SA-GS: Semantic-Aware Gaussian Splatting for Large Scene Reconstruction with Geometry Constrain
Butian Xiong, Xiaoyu Ye, Tze Ho Elden Tse, Kai Han, Shuguang Cui, Zhen Li
TL;DR
This work addresses large-scale 3D scene reconstruction by incorporating semantic information into Gaussian Splatting to mitigate fantasy-surface and inconsistency issues. It introduces SA-GS, a three-stage pipeline that (i) generates semantic masks and derives per-semantic-group target shapes guided by a geometric-complexity prior, (ii) enforces a soft, per-Gaussian regularizer during training, and (iii) uses a hierarchical probability-density sampling to extract a geometry-faithful point cloud. Key contributions include a frequency-based perplexity measure $\mathbf{P_j}$ that bounds per-semantic-group splat counts, a soft regularization loss $\mathcal{L}_{gc}$, and a density-based point extraction scheme with $\phi(x)$, all aimed at preserving semantic detail while controlling memory use. Experiments on GauUscene-based datasets and a campus dataset demonstrate significant improvements in geometric metrics over state-of-the-art Gaussian splat methods and competitive image-based render quality. The approach enables detailed semantic queries and improved geometry, with practical impact for large-scale scene understanding and downstream tasks, while noting limitations related to semantic consistency and reliance on external masks.
Abstract
With the emergence of Gaussian Splats, recent efforts have focused on large-scale scene geometric reconstruction. However, most of these efforts either concentrate on memory reduction or spatial space division, neglecting information in the semantic space. In this paper, we propose a novel method, named SA-GS, for fine-grained 3D geometry reconstruction using semantic-aware 3D Gaussian Splats. Specifically, we leverage prior information stored in large vision models such as SAM and DINO to generate semantic masks. We then introduce a geometric complexity measurement function to serve as soft regularization, guiding the shape of each Gaussian Splat within specific semantic areas.
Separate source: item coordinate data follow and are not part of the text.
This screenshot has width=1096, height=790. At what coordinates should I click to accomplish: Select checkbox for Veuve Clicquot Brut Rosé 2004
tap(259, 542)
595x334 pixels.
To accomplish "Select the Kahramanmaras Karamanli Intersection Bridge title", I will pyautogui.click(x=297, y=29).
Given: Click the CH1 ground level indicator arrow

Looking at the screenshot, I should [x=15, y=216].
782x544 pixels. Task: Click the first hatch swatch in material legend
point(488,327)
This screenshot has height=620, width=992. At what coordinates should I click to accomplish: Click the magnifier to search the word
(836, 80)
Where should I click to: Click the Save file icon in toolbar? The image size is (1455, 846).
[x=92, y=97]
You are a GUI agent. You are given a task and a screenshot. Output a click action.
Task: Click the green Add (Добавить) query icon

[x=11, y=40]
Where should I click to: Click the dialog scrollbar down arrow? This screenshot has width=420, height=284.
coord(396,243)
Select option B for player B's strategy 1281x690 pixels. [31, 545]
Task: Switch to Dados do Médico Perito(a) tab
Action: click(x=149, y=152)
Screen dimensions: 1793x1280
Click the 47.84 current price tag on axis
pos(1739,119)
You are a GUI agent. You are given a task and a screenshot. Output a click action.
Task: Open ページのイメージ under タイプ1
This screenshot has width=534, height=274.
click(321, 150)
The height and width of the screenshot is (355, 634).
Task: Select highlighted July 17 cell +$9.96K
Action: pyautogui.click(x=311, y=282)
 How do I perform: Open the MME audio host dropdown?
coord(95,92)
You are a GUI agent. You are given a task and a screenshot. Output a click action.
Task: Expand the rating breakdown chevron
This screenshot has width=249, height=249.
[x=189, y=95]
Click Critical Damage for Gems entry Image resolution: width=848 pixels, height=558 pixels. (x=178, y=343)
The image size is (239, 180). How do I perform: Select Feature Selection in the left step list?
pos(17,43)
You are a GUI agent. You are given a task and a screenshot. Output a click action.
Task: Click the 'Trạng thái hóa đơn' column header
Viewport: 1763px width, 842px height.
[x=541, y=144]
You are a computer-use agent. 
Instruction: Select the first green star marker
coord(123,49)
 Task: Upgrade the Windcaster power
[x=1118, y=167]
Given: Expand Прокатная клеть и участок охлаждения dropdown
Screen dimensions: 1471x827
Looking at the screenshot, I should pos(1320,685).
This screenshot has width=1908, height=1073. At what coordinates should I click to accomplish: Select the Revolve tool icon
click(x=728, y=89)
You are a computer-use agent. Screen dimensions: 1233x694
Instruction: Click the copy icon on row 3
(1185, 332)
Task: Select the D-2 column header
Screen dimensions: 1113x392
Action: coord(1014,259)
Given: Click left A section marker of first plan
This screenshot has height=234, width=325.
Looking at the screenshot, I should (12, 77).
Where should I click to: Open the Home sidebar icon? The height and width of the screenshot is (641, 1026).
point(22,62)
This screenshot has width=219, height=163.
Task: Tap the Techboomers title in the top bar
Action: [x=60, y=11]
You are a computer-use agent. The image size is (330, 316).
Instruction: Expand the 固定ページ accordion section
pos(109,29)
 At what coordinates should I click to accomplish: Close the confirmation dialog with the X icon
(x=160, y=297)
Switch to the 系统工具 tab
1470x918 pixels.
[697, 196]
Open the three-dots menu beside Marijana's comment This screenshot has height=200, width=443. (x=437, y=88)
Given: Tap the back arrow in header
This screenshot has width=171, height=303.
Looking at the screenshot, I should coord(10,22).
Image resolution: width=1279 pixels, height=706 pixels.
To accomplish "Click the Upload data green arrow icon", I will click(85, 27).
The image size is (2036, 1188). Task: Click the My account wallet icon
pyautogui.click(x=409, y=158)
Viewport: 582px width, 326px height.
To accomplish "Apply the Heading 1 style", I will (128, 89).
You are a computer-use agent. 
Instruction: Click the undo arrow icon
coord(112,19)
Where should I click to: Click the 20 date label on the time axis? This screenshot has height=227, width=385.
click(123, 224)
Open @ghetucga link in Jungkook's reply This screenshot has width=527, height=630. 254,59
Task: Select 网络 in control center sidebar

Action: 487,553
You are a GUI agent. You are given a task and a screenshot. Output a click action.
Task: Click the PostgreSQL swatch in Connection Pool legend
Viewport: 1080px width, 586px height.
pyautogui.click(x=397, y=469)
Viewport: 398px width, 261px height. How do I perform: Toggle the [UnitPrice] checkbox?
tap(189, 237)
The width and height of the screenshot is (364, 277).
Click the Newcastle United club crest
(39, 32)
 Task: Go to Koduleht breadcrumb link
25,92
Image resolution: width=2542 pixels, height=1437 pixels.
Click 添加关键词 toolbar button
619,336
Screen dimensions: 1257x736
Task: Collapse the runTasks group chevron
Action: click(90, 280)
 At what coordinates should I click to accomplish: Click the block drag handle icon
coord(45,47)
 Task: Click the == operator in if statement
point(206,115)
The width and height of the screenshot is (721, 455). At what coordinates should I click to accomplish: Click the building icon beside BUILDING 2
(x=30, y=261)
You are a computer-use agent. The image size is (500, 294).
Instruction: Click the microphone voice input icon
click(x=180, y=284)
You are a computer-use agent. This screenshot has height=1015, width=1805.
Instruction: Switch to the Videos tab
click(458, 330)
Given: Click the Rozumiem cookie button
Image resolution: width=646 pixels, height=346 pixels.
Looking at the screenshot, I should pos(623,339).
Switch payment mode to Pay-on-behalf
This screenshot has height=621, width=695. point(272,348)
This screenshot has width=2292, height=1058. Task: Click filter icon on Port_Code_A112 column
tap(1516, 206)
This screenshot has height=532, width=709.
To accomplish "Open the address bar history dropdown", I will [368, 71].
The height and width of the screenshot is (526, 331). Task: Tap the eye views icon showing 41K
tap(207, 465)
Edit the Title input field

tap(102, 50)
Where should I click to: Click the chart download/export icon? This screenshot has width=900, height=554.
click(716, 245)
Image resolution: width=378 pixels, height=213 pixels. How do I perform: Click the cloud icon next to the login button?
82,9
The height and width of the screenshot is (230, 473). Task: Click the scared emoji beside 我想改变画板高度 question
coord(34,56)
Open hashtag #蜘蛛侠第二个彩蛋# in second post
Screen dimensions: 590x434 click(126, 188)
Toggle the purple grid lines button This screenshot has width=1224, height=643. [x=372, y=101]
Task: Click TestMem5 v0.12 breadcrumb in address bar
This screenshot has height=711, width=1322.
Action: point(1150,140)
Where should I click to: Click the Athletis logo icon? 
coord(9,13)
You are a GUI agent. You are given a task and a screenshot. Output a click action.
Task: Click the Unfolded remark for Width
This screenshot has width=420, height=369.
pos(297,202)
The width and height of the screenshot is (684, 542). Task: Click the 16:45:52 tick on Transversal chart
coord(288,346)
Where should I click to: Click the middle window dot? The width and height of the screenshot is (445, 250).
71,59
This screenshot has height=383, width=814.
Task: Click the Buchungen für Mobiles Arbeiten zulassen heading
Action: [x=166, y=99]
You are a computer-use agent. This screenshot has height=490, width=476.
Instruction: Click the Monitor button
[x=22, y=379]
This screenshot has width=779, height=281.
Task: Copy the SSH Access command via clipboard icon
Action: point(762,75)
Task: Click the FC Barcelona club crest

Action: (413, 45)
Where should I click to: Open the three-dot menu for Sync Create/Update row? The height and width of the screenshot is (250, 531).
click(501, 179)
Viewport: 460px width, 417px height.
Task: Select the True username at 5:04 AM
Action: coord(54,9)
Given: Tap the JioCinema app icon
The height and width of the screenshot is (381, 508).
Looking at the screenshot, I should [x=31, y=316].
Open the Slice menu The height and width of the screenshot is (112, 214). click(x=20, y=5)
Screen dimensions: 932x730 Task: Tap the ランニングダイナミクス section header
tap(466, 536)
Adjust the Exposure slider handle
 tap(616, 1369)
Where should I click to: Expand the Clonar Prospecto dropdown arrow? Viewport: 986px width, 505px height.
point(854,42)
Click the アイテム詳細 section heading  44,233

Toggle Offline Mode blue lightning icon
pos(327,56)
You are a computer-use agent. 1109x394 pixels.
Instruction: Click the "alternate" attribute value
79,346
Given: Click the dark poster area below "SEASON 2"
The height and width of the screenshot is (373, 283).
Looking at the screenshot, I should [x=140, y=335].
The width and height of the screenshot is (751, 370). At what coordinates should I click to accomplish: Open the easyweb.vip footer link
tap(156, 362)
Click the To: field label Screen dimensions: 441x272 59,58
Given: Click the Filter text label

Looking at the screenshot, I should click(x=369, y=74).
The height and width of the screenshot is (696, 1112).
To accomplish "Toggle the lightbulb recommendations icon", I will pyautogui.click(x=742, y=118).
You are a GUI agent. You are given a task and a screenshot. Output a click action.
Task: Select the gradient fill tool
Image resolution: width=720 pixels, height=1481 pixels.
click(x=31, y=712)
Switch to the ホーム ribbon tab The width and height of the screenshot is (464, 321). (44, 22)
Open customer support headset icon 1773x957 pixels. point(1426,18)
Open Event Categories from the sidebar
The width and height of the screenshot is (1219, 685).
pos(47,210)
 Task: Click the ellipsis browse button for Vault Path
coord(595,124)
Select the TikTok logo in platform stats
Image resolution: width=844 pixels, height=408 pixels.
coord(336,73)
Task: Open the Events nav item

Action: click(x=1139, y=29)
Additionally, we present a method that estimates the expected number of Gaussian Splats in different semantic areas, effectively providing a lower bound for Gaussian Splats in these areas. Subsequently, we extract the point cloud using a novel probability density-based extraction method, transforming Gaussian Splats into a point cloud crucial for downstream tasks. Our method also offers the potential for detailed semantic inquiries while maintaining high image-based reconstruction results. We provide extensive experiments on publicly available large-scale scene reconstruction datasets with highly accurate point clouds as ground truth and our novel dataset. Our results demonstrate the superiority of our method over current state-of-the-art Gaussian Splats reconstruction methods by a significant margin in terms of geometric-based measurement metrics. Code and additional results will soon be available on our project page.